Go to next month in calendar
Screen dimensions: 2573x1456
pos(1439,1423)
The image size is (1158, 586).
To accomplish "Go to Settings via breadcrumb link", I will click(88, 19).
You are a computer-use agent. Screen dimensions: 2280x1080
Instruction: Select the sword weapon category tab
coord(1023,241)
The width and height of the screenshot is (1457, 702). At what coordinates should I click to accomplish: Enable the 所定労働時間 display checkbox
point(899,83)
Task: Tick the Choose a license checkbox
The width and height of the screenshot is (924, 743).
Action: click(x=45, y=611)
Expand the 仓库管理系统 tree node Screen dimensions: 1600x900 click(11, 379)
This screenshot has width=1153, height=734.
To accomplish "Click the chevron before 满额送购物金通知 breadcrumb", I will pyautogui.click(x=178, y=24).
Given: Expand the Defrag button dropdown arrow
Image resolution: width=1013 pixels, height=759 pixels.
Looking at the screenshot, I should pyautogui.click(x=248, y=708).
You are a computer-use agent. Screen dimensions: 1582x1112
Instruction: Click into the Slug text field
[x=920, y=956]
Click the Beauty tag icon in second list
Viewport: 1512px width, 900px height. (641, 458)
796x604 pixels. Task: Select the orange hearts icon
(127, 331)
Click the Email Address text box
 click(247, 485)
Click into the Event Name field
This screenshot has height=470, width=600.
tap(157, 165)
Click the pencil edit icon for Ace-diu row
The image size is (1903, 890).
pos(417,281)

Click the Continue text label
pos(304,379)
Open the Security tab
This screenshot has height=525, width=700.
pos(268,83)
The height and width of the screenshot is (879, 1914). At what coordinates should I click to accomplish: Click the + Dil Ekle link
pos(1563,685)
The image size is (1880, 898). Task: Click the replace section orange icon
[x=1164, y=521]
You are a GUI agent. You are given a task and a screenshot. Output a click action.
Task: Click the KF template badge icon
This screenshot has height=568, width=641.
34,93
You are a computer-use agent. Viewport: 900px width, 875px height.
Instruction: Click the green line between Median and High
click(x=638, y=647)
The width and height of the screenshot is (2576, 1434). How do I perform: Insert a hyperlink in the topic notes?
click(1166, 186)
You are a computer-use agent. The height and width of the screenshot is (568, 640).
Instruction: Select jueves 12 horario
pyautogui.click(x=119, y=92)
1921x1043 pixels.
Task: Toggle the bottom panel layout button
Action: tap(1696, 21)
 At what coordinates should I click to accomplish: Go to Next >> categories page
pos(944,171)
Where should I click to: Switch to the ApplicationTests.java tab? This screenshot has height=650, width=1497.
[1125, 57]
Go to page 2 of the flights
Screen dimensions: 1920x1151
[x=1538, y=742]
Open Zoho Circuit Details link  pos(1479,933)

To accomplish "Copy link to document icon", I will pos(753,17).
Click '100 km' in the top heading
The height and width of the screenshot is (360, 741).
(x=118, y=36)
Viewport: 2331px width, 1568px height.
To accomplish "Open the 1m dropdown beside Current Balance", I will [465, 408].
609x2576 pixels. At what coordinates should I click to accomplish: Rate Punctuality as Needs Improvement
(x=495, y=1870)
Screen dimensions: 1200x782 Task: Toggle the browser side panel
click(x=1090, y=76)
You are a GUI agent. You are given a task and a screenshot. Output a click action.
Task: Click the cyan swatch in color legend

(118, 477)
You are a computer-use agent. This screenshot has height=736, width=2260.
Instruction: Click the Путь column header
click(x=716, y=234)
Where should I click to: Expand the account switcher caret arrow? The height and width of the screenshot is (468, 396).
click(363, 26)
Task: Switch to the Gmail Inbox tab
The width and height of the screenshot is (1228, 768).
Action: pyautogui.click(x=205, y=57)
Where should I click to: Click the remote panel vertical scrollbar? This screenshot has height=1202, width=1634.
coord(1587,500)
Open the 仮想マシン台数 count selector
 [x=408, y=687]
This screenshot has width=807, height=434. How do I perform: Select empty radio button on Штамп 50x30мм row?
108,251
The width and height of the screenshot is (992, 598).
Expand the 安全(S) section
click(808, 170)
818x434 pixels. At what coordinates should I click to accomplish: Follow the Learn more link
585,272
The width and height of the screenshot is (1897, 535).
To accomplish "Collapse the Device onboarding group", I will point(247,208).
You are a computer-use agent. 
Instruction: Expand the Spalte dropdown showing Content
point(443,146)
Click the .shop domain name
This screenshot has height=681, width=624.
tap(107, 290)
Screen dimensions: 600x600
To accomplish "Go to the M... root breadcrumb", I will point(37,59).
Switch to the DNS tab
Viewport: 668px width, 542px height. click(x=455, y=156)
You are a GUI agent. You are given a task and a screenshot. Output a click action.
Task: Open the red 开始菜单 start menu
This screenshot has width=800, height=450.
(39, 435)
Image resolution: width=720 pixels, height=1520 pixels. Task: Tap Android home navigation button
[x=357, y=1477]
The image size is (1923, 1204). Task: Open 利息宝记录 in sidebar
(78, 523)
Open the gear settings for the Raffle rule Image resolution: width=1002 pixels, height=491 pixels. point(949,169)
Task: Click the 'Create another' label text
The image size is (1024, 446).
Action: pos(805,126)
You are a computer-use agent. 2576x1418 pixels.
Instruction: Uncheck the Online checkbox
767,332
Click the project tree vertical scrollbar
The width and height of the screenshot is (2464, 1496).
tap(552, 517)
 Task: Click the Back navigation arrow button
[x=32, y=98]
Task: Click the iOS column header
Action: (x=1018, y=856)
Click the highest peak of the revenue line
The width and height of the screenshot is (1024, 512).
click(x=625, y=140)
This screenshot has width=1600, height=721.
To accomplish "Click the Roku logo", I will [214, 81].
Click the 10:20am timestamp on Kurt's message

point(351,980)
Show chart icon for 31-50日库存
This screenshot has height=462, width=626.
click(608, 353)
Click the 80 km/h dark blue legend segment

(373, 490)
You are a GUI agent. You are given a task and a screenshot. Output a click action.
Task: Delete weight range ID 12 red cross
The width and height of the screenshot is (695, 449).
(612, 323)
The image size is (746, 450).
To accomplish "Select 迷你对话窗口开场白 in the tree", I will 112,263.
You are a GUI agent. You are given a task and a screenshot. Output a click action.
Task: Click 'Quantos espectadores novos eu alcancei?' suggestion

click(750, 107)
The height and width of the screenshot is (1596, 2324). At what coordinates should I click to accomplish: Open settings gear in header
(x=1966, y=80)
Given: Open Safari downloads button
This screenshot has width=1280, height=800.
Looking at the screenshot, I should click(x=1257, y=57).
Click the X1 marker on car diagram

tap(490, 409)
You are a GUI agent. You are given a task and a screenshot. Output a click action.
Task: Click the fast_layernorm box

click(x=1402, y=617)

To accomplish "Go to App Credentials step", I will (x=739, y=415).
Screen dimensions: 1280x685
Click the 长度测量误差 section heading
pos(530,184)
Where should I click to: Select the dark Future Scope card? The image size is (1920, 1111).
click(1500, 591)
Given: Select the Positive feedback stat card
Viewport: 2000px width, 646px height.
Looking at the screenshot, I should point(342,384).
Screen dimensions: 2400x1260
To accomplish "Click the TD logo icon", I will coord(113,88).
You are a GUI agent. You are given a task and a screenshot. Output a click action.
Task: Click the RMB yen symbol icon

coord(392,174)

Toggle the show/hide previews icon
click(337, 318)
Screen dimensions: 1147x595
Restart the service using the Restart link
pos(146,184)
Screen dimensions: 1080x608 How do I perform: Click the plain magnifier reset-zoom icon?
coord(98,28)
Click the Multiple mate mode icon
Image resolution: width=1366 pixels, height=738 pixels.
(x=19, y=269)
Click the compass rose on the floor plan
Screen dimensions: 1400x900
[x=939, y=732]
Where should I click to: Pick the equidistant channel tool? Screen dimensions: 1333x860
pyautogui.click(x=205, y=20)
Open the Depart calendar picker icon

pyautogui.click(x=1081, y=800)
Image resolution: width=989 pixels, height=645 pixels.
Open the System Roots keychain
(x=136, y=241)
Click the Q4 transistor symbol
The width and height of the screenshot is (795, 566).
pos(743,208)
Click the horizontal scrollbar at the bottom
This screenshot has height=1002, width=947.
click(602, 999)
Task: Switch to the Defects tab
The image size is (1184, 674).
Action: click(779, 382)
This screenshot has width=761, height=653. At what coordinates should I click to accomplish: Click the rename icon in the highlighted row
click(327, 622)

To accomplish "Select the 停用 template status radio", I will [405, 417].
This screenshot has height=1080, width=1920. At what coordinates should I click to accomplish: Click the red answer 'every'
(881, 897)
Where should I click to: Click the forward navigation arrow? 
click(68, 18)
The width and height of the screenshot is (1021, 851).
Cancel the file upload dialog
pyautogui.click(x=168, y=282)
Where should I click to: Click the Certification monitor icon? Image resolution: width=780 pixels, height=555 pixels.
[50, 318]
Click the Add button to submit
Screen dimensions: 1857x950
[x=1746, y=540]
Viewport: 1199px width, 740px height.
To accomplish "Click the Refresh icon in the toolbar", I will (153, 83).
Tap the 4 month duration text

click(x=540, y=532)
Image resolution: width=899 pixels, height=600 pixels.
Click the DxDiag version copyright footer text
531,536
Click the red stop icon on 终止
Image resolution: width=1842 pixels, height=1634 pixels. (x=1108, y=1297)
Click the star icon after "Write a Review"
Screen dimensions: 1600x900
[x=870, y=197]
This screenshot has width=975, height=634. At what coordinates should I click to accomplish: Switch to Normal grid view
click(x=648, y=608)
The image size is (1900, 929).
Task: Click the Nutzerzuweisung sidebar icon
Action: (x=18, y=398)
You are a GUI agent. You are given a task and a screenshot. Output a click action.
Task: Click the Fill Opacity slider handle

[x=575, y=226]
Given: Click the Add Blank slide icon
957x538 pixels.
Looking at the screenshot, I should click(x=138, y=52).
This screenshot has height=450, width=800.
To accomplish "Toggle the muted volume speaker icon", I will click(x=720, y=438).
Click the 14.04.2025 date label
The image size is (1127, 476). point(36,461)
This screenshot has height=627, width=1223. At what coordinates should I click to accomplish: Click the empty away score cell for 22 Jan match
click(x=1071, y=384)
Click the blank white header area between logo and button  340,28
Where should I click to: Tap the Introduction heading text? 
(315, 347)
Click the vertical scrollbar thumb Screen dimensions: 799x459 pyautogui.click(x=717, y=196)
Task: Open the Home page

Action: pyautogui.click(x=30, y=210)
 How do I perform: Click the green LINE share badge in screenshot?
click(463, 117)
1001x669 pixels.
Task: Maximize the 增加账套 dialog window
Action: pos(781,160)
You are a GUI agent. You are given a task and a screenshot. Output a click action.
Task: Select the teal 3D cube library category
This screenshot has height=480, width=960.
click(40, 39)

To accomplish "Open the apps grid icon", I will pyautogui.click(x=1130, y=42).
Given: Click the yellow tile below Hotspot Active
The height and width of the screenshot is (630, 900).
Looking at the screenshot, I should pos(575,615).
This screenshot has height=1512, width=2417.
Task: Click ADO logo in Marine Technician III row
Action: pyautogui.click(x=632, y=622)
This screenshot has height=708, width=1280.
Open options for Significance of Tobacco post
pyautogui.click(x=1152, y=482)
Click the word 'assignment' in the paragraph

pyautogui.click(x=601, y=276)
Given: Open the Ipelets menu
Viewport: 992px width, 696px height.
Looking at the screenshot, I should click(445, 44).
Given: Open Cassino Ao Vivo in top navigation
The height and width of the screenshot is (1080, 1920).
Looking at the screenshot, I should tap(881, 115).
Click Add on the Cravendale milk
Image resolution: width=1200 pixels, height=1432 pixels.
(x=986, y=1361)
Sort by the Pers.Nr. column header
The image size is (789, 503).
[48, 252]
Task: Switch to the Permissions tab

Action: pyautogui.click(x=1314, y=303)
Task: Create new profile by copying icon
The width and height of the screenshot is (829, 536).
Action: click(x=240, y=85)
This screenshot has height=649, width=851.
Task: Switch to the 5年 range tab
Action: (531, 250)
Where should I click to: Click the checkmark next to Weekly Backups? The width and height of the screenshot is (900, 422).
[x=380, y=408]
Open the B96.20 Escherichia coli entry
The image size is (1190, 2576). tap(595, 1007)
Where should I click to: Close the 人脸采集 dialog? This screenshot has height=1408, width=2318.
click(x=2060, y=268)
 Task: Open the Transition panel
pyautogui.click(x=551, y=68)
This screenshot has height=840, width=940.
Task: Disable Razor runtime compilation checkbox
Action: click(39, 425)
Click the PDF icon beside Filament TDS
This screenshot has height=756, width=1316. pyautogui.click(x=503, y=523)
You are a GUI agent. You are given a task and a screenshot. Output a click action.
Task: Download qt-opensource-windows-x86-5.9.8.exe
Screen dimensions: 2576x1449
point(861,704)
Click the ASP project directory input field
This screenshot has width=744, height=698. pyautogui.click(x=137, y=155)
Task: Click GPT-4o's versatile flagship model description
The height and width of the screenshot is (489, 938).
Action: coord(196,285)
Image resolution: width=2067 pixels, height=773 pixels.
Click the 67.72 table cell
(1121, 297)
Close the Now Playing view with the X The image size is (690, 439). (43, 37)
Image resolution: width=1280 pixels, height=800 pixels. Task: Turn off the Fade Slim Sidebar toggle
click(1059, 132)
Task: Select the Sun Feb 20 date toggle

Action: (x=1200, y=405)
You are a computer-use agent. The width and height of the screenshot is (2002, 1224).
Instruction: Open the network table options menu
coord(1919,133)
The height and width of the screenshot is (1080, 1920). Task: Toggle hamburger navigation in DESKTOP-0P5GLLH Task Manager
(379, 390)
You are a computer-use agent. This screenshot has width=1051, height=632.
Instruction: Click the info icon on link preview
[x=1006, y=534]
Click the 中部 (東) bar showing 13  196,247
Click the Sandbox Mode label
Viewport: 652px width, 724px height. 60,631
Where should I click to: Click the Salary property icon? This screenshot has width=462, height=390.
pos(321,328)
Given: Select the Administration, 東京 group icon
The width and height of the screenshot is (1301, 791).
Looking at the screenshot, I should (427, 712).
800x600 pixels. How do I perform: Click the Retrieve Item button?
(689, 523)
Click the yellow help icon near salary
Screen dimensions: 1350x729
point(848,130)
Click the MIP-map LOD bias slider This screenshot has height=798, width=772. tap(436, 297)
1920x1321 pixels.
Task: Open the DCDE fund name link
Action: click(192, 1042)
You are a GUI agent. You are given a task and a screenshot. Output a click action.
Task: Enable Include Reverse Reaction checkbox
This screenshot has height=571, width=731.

(Exercise goal) Return every line of the records above that contains the word "cell", copying each line unchanged.

(Solution for this task)
This screenshot has height=627, width=1223. At what coordinates should I click to accomplish: Click the empty away score cell for 22 Jan match
Click the 67.72 table cell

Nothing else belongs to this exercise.